#### Available data ####
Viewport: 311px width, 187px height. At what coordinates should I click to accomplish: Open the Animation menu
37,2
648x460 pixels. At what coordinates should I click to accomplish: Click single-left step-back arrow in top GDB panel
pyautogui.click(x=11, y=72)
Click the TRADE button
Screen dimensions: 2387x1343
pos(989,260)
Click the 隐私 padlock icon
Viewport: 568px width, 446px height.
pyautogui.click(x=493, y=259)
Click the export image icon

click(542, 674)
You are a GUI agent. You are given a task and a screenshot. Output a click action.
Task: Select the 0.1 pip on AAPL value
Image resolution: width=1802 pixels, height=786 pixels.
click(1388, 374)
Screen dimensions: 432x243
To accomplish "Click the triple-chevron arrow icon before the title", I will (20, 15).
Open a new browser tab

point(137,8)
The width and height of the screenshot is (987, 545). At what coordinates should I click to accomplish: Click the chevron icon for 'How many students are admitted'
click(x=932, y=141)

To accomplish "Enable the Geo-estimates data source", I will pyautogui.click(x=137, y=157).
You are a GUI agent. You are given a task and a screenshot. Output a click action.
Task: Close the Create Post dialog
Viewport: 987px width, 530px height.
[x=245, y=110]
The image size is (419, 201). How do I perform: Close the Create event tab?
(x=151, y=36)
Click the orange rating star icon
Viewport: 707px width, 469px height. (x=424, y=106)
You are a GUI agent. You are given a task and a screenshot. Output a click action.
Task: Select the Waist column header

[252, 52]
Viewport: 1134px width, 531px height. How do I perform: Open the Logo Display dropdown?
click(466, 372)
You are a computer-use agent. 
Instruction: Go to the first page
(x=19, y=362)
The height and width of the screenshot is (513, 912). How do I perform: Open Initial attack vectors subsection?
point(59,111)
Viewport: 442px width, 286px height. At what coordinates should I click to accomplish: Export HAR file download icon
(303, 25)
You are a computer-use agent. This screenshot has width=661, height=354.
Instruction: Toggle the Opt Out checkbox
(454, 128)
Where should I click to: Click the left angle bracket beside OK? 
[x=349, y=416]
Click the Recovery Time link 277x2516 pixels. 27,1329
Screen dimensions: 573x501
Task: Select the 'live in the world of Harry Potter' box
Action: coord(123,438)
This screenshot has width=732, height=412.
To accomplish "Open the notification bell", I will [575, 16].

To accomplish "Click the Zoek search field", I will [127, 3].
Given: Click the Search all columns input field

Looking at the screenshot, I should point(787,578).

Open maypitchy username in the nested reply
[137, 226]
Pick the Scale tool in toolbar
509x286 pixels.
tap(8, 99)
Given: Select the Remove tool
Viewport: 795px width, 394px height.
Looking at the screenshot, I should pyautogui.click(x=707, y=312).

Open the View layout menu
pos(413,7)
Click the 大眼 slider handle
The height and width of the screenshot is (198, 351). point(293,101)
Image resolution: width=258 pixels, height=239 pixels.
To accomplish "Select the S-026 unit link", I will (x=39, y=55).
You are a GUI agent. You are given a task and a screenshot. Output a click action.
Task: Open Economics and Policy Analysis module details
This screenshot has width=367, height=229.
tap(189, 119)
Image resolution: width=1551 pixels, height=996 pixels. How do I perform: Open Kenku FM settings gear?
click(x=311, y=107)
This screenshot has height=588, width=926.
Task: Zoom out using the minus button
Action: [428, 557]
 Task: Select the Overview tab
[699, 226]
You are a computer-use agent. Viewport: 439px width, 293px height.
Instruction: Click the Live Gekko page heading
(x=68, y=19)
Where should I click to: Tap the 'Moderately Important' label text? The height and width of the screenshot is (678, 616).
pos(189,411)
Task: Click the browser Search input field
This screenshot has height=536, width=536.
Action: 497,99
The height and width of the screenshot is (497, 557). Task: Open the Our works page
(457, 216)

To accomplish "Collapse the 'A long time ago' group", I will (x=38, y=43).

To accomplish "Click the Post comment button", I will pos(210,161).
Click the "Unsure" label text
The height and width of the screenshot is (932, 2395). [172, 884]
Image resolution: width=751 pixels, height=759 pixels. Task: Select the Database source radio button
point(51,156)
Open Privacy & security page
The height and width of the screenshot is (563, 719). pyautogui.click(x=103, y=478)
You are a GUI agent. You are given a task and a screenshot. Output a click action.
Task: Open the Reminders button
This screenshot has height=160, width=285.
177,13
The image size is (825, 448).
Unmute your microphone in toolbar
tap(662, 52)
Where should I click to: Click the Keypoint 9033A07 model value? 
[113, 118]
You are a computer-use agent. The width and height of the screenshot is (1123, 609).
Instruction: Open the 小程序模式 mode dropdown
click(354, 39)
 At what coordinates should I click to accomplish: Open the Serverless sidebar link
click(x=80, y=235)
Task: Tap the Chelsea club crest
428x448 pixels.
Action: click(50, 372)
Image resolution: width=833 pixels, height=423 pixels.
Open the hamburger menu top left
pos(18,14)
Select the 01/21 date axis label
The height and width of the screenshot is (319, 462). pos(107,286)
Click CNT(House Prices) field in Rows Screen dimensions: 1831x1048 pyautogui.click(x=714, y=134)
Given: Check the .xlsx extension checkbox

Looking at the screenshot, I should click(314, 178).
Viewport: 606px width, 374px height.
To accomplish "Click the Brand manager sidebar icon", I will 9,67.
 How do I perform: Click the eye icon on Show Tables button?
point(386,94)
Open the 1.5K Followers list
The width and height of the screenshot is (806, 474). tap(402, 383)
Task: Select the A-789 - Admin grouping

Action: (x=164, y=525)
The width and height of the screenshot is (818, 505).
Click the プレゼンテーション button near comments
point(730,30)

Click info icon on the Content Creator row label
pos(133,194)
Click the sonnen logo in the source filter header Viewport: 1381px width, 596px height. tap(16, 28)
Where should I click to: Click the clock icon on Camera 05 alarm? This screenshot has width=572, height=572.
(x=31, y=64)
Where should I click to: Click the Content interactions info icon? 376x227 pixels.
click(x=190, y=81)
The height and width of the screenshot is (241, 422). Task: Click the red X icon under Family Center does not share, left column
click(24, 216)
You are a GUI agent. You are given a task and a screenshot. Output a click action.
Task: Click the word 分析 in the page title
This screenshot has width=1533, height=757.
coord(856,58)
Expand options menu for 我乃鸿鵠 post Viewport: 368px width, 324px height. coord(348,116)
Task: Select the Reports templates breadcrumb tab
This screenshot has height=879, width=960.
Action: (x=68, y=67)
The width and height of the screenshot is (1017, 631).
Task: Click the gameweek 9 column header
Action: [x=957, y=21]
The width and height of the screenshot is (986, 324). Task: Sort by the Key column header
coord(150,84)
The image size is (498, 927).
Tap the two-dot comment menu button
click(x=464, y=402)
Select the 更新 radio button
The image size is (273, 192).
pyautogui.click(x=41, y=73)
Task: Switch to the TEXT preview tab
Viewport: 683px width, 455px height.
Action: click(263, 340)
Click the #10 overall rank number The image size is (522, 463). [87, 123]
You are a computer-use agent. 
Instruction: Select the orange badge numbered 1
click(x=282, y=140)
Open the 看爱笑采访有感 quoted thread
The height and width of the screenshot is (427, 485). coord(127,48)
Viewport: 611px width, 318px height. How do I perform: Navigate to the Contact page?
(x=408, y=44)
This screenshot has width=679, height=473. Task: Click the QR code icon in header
####
:: What is expected ::
From the material above, set down exactly the lines starting at the one with "Where should I click to: Click the Keypoint" and ending at the one with "Task: Tap the Chelsea club crest", end lines included.

:: Task answer ::
Where should I click to: Click the Keypoint 9033A07 model value? 
[113, 118]
You are a computer-use agent. The width and height of the screenshot is (1123, 609).
Instruction: Open the 小程序模式 mode dropdown
click(354, 39)
 At what coordinates should I click to accomplish: Open the Serverless sidebar link
click(x=80, y=235)
Task: Tap the Chelsea club crest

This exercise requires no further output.